TASK TO CARRY OUT: Identify all lines of the data containing the string "points" and copy them.

PROVIDED DATA:
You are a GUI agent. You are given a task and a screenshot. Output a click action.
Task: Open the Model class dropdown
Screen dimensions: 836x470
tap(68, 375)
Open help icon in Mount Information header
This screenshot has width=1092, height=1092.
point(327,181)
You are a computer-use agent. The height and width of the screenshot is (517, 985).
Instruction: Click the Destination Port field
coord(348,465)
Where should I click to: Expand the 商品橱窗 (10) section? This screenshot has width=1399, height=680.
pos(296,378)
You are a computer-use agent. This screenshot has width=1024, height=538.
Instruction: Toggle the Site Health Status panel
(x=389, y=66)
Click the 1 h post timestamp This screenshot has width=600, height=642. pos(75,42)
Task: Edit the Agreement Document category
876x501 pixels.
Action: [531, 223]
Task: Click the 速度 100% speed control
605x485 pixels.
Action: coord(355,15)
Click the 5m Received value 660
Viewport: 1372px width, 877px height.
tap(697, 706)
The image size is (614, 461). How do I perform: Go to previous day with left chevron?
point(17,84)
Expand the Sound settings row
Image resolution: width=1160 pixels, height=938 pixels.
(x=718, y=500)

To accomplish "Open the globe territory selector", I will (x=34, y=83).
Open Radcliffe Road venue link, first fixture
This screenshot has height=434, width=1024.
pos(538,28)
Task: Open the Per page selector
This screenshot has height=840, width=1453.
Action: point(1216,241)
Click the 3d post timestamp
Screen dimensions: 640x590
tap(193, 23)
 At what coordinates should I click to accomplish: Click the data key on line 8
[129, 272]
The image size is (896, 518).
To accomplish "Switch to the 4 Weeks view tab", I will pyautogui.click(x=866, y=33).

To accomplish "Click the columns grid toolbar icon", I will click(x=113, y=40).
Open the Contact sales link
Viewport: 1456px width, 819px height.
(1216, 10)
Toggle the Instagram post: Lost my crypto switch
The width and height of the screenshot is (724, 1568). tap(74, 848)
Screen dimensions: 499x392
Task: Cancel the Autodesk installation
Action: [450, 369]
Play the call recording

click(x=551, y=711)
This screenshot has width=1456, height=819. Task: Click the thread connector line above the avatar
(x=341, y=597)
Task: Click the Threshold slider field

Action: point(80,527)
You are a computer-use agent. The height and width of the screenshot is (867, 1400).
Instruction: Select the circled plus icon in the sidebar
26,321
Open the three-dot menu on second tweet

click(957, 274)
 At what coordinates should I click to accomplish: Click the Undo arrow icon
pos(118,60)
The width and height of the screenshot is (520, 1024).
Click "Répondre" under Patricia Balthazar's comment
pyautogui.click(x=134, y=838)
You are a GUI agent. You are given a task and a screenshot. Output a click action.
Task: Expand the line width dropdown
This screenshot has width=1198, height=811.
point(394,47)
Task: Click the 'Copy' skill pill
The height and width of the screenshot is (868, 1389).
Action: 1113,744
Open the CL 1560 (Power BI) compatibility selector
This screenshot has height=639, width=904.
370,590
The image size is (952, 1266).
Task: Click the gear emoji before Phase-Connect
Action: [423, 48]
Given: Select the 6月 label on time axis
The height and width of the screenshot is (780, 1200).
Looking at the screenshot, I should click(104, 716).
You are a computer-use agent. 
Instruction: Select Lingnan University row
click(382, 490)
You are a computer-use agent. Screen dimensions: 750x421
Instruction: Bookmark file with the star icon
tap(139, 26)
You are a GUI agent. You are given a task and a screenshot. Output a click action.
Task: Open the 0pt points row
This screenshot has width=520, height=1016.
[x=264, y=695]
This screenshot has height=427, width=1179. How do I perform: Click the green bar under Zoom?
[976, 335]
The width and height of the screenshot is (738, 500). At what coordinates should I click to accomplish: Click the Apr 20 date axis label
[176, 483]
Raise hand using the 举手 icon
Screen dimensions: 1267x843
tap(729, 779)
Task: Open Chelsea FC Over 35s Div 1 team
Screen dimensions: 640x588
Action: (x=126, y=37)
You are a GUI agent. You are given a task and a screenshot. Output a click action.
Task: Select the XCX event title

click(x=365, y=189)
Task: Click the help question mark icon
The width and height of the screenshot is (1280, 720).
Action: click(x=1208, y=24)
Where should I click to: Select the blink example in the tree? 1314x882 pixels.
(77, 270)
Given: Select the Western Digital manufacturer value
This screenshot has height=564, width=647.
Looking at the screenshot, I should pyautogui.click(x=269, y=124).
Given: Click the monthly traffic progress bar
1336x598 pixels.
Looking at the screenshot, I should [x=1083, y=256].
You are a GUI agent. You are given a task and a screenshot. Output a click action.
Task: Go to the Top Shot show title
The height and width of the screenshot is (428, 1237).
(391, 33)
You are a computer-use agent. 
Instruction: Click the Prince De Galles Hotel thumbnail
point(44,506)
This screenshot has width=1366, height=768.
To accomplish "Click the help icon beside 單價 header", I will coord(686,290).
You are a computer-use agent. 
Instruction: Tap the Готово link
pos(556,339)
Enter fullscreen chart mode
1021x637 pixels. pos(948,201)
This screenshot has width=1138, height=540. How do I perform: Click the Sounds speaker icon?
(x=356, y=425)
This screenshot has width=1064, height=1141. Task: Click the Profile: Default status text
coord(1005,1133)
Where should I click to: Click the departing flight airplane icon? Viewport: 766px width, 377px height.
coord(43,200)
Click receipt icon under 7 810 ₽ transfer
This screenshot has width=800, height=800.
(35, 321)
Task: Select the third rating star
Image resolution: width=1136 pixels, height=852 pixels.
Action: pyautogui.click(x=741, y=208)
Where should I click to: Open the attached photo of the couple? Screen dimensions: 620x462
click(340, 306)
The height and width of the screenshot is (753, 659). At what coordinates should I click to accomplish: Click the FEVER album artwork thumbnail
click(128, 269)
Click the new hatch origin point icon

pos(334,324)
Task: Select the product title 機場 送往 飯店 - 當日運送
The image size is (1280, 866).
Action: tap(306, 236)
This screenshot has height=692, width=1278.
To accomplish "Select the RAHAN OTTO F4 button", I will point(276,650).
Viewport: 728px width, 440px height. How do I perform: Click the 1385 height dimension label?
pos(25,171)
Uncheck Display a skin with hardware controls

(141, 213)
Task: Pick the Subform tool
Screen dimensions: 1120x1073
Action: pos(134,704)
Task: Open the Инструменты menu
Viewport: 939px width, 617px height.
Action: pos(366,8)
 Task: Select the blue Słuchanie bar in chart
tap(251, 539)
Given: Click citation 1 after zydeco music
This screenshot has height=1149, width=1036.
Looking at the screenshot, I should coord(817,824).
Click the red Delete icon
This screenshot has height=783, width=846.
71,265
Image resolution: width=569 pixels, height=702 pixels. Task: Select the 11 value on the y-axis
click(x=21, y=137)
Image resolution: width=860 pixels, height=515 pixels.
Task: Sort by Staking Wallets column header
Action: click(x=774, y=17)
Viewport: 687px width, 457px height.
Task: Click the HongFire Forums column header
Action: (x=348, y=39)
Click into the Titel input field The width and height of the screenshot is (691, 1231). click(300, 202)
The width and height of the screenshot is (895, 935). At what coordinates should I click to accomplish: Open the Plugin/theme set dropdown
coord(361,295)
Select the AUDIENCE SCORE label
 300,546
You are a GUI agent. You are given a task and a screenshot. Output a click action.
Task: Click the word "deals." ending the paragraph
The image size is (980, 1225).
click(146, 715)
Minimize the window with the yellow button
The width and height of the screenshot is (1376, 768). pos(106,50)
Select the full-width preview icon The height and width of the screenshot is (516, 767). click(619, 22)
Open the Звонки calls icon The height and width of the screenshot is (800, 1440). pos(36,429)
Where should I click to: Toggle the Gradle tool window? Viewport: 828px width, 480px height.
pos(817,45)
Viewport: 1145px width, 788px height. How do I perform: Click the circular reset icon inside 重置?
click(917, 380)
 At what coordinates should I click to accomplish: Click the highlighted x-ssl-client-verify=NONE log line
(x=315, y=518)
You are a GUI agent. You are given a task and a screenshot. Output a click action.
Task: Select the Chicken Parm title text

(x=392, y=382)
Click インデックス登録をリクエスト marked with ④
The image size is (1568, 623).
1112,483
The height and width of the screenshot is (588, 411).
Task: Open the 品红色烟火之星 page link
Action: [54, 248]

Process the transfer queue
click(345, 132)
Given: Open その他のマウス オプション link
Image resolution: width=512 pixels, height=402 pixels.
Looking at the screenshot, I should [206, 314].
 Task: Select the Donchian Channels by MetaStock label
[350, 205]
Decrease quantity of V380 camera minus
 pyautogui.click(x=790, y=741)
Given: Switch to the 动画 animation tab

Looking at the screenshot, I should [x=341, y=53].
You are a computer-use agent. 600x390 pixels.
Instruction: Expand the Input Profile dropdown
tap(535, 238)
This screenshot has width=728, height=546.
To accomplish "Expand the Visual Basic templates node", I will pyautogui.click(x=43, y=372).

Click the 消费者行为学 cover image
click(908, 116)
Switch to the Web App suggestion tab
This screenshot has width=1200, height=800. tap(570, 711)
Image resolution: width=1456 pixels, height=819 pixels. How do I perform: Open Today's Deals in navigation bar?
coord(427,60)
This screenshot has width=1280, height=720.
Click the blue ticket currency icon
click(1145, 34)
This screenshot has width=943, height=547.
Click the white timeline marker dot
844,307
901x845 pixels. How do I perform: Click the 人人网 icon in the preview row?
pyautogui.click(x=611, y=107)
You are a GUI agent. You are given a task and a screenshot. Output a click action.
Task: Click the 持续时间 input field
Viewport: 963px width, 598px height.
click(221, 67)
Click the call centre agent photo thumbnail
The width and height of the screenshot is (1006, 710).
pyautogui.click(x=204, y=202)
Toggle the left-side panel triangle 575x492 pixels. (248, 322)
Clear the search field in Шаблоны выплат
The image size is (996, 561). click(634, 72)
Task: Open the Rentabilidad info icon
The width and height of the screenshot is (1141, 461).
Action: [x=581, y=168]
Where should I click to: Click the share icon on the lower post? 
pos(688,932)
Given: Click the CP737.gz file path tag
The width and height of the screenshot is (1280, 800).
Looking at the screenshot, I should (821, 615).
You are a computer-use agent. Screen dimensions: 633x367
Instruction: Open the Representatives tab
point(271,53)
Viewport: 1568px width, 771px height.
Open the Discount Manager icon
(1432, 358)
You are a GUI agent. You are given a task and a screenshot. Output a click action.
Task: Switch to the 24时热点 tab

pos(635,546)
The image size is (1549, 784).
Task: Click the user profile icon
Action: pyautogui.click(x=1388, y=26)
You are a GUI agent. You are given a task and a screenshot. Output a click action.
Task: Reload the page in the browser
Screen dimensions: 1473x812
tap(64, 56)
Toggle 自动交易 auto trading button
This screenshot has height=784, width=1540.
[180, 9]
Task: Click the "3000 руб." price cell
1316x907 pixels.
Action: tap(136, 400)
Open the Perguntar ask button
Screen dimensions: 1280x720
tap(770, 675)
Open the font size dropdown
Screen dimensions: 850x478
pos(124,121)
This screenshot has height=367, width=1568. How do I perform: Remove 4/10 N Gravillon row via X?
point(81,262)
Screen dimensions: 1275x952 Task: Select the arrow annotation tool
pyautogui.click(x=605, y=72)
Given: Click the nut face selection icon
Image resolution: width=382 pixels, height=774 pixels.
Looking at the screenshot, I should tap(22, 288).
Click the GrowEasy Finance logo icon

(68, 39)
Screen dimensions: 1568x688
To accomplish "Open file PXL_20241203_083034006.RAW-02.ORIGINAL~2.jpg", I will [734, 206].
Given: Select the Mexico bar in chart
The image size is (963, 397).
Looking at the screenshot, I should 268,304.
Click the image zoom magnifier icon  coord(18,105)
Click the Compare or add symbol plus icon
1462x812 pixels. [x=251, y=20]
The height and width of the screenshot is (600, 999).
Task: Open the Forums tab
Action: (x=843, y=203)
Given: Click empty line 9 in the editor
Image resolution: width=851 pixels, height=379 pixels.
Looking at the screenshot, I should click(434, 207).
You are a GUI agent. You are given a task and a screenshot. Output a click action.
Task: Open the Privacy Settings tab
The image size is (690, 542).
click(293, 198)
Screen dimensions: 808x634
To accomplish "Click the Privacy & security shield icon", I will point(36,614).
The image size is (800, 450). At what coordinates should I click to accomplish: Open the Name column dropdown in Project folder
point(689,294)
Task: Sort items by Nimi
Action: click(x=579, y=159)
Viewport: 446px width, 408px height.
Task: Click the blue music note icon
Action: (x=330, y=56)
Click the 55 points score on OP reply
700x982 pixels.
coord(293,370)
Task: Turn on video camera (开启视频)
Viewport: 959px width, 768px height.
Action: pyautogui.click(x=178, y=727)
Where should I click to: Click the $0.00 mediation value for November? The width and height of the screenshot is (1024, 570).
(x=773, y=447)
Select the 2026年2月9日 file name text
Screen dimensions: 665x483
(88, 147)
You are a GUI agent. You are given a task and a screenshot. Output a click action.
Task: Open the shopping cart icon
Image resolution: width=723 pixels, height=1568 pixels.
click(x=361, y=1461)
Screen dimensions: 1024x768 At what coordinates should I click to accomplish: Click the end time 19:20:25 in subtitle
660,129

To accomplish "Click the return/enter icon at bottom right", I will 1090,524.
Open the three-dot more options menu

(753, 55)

ANSWER SPACE:
Task: Open the 0pt points row
Click the 55 points score on OP reply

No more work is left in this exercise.